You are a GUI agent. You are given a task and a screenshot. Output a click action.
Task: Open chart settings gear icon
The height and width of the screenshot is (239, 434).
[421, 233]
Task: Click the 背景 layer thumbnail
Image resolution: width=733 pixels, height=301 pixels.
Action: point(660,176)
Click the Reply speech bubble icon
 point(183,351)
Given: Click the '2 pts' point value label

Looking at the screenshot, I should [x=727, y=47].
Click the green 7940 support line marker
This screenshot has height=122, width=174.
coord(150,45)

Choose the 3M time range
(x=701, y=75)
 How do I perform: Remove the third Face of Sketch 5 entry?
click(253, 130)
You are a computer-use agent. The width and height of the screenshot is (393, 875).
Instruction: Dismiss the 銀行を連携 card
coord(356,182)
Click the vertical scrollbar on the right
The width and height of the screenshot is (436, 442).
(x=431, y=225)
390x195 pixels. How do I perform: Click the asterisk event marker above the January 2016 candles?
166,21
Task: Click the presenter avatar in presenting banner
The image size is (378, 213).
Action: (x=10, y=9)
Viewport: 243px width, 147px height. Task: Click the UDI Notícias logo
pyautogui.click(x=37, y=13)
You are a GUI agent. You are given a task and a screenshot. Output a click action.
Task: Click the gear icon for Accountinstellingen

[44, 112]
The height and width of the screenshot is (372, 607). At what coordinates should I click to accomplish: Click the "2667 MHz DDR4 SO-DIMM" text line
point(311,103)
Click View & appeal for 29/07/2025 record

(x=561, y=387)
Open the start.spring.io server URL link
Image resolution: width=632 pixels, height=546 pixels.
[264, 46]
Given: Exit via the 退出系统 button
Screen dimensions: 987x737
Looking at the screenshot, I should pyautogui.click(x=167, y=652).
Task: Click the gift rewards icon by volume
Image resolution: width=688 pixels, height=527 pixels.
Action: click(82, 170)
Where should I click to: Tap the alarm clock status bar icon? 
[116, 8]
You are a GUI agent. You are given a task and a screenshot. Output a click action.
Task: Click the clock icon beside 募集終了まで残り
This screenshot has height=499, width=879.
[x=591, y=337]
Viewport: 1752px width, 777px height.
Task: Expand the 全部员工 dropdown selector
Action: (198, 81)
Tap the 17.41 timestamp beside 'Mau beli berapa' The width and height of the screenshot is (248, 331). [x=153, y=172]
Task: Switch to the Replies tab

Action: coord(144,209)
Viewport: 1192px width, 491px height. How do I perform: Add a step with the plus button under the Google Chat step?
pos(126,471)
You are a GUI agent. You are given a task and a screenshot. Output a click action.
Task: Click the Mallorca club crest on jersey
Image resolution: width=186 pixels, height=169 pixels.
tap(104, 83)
--------------------
*WORK ORDER*
Start with the line above that contains "The height and width of the screenshot is (239, 434)." and stop after the line that contains "Task: Click the presenter". Output those lines exactly, and only those.

*RESPONSE TO THIS TASK*
The height and width of the screenshot is (239, 434).
[421, 233]
Task: Click the 背景 layer thumbnail
Image resolution: width=733 pixels, height=301 pixels.
Action: point(660,176)
Click the Reply speech bubble icon
 point(183,351)
Given: Click the '2 pts' point value label

Looking at the screenshot, I should [x=727, y=47].
Click the green 7940 support line marker
This screenshot has height=122, width=174.
coord(150,45)

Choose the 3M time range
(x=701, y=75)
 How do I perform: Remove the third Face of Sketch 5 entry?
click(253, 130)
You are a computer-use agent. The width and height of the screenshot is (393, 875).
Instruction: Dismiss the 銀行を連携 card
coord(356,182)
Click the vertical scrollbar on the right
The width and height of the screenshot is (436, 442).
(x=431, y=225)
390x195 pixels. How do I perform: Click the asterisk event marker above the January 2016 candles?
166,21
Task: Click the presenter avatar in presenting banner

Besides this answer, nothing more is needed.